POSITIVELY GOOD READS

The Book That Matters Most (2016)

by Ann Hood

Several plot lines are pursued simultaneously in The Book That Matters Most. There is the newly single life of Ava, a college professor of French, whose husband left her for another woman. There is the troubled existence in France of her daughter Maggie, who is applying herself to drugs and men instead of to her college studies. There is the book club that Ava joins to reconnect with people and rediscover a love of reading.

In this multiple-stories novel, the title has more than one significance. At first it refers to the book club’s theme for the next year’s readings: each member is to pick the book that mattered most in his or her life. We gradually learn why Ada’s choice of an obscure, out-of-print book about a lost child and a grieving mother mattered to her. Finally, as she tries to locate the author, Ada’s choice provides the linchpin that weaves together the strands of The Book That Matters Most.

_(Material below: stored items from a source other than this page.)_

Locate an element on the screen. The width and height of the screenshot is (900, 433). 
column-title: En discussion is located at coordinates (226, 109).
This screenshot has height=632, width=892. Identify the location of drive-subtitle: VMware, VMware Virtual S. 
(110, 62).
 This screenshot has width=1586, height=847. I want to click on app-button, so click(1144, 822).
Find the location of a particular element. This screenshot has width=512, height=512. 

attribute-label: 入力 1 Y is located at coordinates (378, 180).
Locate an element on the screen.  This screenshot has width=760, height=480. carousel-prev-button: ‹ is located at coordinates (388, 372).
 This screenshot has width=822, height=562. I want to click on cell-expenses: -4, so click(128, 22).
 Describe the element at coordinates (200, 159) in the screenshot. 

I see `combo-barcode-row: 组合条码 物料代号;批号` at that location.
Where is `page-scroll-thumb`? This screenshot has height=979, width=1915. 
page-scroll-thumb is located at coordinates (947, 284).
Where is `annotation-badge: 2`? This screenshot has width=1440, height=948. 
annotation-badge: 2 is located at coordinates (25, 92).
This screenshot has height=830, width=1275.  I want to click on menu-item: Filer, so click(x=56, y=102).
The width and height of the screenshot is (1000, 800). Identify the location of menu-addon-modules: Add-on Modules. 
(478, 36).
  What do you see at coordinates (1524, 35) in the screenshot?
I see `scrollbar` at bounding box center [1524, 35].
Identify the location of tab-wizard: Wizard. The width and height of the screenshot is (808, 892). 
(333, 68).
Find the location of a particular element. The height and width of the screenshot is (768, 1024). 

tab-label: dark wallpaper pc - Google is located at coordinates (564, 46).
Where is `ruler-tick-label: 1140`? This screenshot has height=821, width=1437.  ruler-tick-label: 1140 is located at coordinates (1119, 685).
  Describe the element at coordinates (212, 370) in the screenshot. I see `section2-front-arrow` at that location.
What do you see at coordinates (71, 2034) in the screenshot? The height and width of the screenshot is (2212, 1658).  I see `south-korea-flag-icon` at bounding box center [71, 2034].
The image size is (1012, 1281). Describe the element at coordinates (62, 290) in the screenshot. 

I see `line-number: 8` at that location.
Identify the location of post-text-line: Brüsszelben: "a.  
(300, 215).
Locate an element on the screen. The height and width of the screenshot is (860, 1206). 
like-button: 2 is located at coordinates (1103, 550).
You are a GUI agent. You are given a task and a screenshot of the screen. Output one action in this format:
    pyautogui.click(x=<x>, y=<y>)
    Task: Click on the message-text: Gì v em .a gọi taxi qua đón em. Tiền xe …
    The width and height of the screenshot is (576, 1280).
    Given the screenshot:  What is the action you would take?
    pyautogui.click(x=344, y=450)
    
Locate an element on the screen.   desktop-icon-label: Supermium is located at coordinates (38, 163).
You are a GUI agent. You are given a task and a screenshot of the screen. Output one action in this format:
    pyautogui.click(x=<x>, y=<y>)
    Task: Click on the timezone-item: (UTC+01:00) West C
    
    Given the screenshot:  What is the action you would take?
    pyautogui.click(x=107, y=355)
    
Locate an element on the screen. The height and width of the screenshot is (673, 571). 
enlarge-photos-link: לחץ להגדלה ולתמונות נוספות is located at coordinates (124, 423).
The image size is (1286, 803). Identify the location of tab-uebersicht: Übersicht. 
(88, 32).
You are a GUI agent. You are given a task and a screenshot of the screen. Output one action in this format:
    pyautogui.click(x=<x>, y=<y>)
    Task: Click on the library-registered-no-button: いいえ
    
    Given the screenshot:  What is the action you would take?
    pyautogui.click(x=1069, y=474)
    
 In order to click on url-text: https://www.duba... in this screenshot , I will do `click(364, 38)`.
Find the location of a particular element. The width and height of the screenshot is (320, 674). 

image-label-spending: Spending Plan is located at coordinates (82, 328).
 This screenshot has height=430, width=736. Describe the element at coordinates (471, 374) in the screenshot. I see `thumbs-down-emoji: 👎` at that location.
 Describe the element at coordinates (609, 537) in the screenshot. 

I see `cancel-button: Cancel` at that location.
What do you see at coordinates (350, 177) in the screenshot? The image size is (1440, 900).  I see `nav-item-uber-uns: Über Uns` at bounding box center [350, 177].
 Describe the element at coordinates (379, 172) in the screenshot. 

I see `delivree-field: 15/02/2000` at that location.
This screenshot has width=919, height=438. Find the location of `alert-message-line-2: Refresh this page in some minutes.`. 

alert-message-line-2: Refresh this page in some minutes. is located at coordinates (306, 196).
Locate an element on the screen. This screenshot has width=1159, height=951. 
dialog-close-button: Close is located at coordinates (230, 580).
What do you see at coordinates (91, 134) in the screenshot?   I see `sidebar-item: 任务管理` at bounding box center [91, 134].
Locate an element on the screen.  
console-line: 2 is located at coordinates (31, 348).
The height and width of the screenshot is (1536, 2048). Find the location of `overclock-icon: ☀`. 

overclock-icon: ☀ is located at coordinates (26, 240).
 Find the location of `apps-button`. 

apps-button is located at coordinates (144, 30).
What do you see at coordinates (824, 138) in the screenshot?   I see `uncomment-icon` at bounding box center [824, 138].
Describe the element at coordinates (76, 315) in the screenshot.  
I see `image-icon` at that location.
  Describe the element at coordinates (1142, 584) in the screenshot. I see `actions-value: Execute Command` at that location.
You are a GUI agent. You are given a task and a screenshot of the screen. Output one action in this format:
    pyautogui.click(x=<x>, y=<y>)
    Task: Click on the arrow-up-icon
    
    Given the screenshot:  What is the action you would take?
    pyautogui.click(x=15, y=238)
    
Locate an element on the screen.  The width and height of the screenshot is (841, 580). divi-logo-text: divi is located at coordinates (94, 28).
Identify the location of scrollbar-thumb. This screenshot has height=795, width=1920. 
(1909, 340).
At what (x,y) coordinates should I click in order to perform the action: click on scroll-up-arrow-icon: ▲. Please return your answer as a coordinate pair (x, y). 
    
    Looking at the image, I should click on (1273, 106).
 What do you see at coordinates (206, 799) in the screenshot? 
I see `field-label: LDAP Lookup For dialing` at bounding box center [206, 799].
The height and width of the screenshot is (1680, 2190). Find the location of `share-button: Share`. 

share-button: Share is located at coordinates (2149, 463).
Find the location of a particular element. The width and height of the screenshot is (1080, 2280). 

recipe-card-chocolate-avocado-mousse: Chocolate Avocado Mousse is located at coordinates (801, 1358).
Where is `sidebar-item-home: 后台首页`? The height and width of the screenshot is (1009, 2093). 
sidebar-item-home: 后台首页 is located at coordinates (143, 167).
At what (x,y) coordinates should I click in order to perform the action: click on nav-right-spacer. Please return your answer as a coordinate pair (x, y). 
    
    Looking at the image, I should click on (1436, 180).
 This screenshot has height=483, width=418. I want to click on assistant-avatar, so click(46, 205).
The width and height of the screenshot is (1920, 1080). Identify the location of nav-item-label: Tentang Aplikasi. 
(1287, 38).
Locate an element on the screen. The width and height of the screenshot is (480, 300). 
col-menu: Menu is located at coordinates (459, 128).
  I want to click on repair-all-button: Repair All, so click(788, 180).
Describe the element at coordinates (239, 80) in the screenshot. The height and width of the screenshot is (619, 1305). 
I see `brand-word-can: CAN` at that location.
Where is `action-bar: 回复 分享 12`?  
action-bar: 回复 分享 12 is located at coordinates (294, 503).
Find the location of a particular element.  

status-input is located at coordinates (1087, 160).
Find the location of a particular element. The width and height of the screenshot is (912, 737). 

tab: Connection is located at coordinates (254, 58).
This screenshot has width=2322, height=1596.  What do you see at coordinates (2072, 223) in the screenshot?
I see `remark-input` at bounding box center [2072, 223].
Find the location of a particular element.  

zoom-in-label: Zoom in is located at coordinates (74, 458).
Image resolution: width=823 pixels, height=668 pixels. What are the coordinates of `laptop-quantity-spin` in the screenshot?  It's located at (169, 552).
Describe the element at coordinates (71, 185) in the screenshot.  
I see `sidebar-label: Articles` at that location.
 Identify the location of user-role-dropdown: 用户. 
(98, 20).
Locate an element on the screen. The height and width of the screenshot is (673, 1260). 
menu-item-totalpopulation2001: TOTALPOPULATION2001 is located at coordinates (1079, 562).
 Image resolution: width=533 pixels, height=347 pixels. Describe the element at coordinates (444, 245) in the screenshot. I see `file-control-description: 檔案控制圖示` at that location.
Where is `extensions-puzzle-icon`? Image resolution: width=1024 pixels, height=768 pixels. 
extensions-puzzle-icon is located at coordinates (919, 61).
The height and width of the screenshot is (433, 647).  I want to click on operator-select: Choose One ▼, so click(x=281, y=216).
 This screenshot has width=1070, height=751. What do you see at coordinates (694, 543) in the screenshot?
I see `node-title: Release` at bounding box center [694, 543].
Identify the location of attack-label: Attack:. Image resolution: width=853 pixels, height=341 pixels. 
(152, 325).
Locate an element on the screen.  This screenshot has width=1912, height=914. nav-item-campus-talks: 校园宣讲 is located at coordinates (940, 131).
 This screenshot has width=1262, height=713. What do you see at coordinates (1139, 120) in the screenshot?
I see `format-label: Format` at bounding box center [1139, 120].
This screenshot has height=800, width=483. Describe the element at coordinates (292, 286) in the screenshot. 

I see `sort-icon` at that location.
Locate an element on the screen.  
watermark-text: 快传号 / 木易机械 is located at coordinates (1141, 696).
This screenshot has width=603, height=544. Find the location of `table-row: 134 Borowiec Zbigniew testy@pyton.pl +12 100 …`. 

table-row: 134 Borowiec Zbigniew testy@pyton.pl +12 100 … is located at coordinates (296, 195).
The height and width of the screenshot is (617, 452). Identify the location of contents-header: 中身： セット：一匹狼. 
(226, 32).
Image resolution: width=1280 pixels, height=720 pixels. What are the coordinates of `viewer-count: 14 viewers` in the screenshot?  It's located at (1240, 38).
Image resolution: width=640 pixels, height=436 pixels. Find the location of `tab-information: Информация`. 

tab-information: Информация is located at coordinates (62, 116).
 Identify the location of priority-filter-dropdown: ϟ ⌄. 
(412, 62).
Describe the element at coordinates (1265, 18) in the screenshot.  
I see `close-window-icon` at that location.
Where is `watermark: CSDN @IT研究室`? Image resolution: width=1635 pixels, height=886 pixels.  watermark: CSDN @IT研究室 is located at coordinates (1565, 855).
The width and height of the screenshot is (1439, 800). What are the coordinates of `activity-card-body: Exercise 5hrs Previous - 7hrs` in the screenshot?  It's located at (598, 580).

Ann Hood largely succeeds in this ambitious novel, which is a hard-to-put-down and even suspenseful read. Nevertheless, there are weaknesses. The ending is pat and improbable. The perfunctory book club discussions are stilted. Ava’s unfamiliarity with the opening sentences of famous classics is hard to believe about a college professor and daughter of a bookstore owner.

Those who pick up this book thinking they’ll find new titles for their reading list should know that everyone’s choice except Ada’s is a well-known classic. Nowadays book clubs are a popular trope on which to hang a plot, but Hood might have found a different tack and still made a point about the importance of literature.